Although only a few studies have examined fungal sporulation on plants grown at elevated atmospheric CO2 concentration, there has been extensive work examining sporulation on artificial growth media and on plants with different levels of nitrogen content. In some pathogenic fungal species, sporulation on living leaves is greatest at medium C:N (Walters and Bingham 2007), but other species sporulate maximally at high C:N. The C:N that promotes the most sporulation varies among fungal species and even strains (Elson et al. 1998; Gao et al. 2007). These varying trends among fungal taxa may reflect different reproductive strategies, specializations, and functional tradeoffs needed to thrive in different environmental and host conditions (Pariaud et al. 2009). There is experimental evidence that while the greatest numbers of spores may be produced at high C:N in some fungal taxa, spore protein content, germination success, and host-plant infectivity are greater when more nitrogen is available (Jackson and Schisler 1992; Yu et al. 1998). In our study, the decreasing content of antigenic protein in A. alternata spores grown at higher C:N suggests increasing nitrogen limitation of the fungus. It is not yet clear if this nitrogen limitation is associated with compromised germination, growth, or allergenicity of individual A. alternata spores.
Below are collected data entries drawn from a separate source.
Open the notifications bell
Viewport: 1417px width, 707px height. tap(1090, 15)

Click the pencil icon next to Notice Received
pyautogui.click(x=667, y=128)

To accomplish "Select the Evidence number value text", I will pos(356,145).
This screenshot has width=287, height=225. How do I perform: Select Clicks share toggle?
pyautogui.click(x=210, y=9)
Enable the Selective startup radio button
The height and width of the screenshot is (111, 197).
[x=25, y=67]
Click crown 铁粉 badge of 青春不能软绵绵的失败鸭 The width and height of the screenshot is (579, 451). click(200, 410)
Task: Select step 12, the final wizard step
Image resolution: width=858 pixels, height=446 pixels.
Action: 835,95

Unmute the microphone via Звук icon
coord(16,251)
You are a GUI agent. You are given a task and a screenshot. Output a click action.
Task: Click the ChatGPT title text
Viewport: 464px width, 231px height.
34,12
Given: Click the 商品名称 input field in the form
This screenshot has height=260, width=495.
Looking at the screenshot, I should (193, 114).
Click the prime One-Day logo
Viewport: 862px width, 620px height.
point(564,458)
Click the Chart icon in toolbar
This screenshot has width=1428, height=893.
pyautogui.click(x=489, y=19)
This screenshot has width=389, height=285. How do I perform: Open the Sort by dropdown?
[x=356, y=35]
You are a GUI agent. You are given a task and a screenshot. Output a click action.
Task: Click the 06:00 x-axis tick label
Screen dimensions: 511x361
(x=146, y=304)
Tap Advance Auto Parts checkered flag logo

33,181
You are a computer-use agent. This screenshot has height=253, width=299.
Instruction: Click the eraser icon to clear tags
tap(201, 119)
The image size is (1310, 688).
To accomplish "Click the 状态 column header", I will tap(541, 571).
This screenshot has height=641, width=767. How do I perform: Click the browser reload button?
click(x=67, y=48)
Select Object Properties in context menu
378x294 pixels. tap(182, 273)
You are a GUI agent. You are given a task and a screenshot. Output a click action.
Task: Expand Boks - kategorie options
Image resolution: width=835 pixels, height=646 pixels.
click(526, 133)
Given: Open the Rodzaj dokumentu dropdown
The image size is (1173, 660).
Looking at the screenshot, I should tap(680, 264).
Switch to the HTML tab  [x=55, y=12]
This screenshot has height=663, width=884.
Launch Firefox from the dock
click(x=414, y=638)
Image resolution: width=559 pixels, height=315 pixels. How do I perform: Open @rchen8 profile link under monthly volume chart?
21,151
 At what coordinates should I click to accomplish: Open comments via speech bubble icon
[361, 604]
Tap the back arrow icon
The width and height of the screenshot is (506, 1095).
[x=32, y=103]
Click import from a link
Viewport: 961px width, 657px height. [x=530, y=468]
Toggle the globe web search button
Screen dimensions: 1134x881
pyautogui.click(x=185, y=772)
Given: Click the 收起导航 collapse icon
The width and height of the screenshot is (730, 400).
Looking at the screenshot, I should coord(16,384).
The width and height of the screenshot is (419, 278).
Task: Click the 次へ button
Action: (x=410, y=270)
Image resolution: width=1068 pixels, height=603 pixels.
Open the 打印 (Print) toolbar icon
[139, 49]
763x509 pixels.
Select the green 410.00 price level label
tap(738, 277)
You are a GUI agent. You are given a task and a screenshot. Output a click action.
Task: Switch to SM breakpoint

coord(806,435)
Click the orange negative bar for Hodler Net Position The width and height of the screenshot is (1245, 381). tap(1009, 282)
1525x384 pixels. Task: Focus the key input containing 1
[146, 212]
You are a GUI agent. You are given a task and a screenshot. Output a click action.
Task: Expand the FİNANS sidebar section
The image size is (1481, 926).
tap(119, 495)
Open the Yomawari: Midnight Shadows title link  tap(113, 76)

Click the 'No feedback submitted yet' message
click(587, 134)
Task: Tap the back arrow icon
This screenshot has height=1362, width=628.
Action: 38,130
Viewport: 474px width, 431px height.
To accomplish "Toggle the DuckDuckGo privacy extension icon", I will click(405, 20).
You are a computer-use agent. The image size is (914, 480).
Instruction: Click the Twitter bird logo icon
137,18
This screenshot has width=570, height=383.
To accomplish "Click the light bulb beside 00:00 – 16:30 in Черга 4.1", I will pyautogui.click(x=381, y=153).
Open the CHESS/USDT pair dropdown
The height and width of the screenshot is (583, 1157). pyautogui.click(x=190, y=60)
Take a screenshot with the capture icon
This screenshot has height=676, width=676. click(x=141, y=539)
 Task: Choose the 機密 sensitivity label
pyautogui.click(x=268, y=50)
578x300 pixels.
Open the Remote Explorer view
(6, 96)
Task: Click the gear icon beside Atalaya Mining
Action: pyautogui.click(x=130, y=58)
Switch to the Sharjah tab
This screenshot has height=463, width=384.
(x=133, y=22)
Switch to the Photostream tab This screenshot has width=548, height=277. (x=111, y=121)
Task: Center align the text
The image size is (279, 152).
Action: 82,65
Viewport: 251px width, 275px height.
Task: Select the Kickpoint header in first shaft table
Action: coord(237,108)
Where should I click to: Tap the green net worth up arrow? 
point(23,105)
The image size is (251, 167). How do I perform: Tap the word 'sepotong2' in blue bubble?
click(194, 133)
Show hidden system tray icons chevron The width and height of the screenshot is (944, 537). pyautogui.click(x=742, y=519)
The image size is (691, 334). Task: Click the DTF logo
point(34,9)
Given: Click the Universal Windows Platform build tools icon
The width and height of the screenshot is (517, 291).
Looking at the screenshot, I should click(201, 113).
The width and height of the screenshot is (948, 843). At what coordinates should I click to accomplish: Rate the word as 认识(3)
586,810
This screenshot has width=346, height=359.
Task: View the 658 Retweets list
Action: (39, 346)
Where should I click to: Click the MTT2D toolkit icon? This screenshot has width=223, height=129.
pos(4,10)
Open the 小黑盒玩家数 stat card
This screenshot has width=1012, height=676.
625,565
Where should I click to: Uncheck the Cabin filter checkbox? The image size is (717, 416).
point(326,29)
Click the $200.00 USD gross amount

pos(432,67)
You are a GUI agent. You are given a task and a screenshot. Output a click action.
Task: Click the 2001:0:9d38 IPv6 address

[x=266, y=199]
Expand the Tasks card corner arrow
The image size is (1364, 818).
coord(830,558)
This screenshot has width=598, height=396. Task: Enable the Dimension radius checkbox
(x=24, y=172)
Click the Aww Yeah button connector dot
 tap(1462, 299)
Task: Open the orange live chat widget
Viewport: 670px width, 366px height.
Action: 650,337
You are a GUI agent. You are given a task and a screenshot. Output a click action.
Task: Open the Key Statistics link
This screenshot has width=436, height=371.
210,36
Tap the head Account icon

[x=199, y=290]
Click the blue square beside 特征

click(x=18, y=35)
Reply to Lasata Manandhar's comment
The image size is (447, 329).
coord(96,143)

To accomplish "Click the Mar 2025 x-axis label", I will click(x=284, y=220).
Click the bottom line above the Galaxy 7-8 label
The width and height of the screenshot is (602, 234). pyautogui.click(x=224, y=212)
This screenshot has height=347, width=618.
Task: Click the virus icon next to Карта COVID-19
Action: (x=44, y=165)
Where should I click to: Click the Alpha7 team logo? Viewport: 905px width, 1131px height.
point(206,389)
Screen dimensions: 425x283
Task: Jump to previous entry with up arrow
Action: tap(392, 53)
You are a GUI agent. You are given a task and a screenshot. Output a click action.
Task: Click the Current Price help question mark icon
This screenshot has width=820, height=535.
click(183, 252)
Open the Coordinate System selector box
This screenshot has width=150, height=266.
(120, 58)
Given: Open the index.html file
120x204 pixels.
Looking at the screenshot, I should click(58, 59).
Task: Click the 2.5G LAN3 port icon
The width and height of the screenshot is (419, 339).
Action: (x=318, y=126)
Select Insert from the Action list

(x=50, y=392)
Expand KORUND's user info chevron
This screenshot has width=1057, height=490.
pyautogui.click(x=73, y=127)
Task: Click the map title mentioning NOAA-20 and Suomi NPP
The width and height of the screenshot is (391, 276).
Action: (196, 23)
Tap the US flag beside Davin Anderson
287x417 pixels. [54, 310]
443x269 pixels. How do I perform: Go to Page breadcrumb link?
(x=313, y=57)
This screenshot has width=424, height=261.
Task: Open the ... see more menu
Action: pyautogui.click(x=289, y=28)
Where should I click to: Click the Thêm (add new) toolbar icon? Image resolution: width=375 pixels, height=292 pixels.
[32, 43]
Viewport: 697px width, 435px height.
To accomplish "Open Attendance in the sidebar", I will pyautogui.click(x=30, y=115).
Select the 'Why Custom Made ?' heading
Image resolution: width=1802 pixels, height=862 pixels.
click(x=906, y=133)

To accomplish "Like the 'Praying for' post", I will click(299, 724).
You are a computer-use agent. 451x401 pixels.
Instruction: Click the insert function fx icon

Meta-analyses of plant responses to elevated atmospheric CO2 concentration reveal clear trends despite variation among plant species and experimental conditions. The mean increase in C:N across many studies of grass species grown at doubled atmospheric CO2 concentration was 24.4% (Taub and Wang 2008). The responses of plants to less-than-doubled increases in atmospheric CO2 concentration have not been well studied, so expectations for C:N of plant tissues grown in real-world, gradually increasing atmospheric CO2 concentration cannot be predicted with certainty. However, an observational study of herbarium leaf specimens found that leaf nitrogen content decreased by a mean of 17% across samples from the early, mid, and late 20th century for 11 C3 plant species (Penuelas and Estiarte 1997) [recorded global levels of atmospheric CO2 concentration increased from < 320 in 1958 to 388 µmol/mol in July 2009 (National Oceanic and Atmospheric Administration 2009)]. The authors attribute the decreased leaf nitrogen content to the combination of direct and indirect (warming) effects of rising atmospheric CO2 concentration, and their findings are corroborated by other observational and experimental measurements (Denman et al. 2007; Gifford et al. 2000; Taub et al. 2008; Taub and Wang 2008). Thus, this evidence of increased plant C:N associated with rising atmospheric CO2 concentration and climatic change is consistent with increased sporulation of allergenic fungi, as observed in the current study, and has implications for increasing the prevalence and severity of allergy and asthma symptoms (Beggs and Bambrick 2005; D’Amato et al. 2005).